Police rounded up around 300 political activists yesterday from cities around the country and banned rallies in two provinces, including Sindh where Karachi is located. Media reports said the government planned to blockade the capital from the weekend to stop protesters entering. "Our long march will go ahead according to the schedule," said Naeem Qureshi, a prominent lawyer in Karachi, referring to the protest.
He and others lawyers in Karachi were scheduled to leave for the capital Islamabad later today in a convoy of vehicles, where they hope to join thousands of other protesters for a rally at the parliament on Monday. The growing political unrest is raising the spectre of a possible military intervention in a nuclear-armed nation prone to army coups. It could put Washington in a prickly position if the civilian government - which itself rose to power on the back of rallies and marches against the former military ruler Pervez Musharraf - keeps clamping down on dissidents.

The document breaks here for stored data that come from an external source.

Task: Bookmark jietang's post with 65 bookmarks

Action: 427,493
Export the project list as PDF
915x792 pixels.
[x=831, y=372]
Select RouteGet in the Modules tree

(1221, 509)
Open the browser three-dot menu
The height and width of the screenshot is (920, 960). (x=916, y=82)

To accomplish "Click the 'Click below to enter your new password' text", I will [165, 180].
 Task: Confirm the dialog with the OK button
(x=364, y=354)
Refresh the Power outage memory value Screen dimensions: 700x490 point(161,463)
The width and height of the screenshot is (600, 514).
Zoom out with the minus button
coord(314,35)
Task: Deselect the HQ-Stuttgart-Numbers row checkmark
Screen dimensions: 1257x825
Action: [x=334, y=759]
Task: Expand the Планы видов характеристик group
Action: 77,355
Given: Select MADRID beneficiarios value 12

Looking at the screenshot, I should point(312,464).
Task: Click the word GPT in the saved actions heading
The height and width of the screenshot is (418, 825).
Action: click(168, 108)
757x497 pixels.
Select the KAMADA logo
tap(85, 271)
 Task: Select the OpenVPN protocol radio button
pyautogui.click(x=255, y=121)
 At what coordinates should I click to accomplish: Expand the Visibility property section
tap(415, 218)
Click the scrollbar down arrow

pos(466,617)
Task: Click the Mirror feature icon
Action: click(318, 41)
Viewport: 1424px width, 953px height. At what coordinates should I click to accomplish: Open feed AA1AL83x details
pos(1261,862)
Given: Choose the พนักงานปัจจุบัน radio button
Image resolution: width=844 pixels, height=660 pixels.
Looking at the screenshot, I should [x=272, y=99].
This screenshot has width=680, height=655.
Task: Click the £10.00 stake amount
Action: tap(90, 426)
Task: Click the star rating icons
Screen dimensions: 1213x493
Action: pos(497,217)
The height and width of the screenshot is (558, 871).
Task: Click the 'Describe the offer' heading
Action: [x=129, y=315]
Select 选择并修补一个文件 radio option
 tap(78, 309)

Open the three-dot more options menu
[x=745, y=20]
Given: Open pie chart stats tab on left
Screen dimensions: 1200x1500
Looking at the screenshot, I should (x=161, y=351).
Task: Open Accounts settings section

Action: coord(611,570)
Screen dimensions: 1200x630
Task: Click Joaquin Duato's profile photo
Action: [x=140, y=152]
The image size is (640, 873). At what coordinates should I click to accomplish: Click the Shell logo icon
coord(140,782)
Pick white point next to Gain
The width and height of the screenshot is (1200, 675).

Human Rights Watch urged Pakistan to free those arrested. "It's a disgrace for elected officials to mimic the discredited military government by using old and repressive laws to stifle political expression," said Ali Dayan Hasan, a researcher for the group. Pakistan's lawyers are demanding that the president, Asif Ali Zardari, fulfil a pledge to restore judges removed by Mr Musharraf. The opposition leader Nawaz Sharif, a former prime minister who briefly allied with Mr Zardari during the campaign to force out Mr Musharraf, supports the judges' restoration but also is furious over a Supreme Court decision barring him and his brother from elected office.